_TASK:_
Here is the listing. Report each line in it that contains the string "name".

(DATA SECTION)

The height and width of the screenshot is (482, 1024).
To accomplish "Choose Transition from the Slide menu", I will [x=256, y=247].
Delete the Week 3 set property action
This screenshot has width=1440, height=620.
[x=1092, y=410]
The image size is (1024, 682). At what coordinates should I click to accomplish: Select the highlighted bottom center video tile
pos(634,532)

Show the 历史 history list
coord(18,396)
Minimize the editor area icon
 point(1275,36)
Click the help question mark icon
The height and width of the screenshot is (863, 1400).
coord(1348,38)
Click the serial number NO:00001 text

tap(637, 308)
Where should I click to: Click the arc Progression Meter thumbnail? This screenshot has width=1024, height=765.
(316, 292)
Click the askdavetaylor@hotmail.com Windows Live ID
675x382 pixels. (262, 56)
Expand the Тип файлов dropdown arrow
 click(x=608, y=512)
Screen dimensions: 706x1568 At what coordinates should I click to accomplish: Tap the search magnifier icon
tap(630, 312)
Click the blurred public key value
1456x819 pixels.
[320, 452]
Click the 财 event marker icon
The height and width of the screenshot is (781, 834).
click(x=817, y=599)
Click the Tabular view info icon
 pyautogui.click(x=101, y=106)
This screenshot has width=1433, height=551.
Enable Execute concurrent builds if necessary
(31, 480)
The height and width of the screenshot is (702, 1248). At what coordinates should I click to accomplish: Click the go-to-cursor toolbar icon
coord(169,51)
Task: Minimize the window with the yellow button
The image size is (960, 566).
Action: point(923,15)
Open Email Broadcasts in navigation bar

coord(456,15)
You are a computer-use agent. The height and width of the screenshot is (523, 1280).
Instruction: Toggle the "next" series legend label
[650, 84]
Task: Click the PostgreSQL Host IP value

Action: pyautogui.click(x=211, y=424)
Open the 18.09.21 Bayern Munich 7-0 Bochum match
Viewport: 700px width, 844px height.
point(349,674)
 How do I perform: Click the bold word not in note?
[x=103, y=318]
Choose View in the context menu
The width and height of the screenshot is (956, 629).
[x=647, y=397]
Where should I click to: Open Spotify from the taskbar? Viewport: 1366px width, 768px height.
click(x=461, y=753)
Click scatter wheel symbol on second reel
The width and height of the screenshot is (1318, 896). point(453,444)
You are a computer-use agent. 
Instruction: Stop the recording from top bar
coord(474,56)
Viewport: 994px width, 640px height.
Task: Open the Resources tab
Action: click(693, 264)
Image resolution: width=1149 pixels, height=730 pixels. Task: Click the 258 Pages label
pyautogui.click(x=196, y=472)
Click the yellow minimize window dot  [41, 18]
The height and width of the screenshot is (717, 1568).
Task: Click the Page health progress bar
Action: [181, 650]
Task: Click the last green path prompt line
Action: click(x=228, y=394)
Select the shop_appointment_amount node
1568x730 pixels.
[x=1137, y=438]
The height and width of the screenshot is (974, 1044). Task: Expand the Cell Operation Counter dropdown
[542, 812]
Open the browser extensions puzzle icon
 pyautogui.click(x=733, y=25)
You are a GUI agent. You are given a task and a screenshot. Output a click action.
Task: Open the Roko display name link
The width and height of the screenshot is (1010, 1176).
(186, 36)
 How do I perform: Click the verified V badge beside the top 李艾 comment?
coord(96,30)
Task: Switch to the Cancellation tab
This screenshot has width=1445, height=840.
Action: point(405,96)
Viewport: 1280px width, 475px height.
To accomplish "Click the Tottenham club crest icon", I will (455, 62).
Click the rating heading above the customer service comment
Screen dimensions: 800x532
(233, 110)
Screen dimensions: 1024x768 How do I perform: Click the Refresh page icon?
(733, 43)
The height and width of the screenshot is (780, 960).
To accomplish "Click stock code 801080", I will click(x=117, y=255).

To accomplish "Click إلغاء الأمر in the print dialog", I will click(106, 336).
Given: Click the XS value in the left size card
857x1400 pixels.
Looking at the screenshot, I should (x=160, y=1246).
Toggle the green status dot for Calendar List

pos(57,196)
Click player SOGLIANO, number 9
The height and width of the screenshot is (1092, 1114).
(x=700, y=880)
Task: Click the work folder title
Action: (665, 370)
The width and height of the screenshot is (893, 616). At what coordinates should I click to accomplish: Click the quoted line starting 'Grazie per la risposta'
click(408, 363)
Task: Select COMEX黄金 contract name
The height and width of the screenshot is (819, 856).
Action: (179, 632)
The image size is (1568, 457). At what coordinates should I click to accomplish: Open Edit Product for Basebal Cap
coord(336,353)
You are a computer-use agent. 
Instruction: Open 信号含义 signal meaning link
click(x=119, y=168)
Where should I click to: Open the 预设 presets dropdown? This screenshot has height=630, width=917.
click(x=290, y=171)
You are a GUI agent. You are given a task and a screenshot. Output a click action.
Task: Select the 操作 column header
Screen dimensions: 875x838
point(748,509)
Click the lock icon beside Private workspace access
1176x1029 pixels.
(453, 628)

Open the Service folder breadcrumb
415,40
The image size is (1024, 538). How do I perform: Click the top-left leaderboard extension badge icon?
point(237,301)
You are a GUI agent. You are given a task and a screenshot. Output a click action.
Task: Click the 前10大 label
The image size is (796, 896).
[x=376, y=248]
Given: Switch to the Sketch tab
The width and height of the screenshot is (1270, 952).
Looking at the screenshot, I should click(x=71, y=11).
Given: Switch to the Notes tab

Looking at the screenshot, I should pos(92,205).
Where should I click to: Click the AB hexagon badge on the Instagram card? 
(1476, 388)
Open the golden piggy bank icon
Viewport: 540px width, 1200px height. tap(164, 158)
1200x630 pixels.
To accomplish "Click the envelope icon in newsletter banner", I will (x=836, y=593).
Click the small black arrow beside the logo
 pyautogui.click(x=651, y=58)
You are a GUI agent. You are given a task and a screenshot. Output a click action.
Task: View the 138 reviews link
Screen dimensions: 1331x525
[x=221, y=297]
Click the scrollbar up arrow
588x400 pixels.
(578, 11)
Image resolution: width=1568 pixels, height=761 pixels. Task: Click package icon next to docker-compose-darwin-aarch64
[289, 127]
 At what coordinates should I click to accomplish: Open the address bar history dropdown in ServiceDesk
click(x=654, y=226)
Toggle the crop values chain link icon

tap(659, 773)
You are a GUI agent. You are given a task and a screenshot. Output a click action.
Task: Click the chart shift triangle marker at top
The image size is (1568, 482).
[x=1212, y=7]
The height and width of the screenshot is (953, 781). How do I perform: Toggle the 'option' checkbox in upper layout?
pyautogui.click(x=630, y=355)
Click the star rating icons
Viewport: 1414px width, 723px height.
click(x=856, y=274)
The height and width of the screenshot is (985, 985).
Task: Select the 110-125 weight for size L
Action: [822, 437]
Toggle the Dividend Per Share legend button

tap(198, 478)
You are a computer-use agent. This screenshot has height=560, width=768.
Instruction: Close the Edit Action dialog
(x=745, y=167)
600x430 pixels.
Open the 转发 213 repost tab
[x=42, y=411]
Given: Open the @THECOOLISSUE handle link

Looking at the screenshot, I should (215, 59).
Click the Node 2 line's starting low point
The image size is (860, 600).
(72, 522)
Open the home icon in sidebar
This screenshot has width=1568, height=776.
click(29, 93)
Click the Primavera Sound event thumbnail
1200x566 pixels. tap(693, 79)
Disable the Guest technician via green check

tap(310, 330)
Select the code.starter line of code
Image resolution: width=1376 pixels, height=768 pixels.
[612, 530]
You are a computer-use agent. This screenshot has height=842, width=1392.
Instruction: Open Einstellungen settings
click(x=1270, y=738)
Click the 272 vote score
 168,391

(End DATA SECTION)

_RESPONSE TO THIS EXERCISE:_
Task: Open the Roko display name link
Task: Select COMEX黄金 contract name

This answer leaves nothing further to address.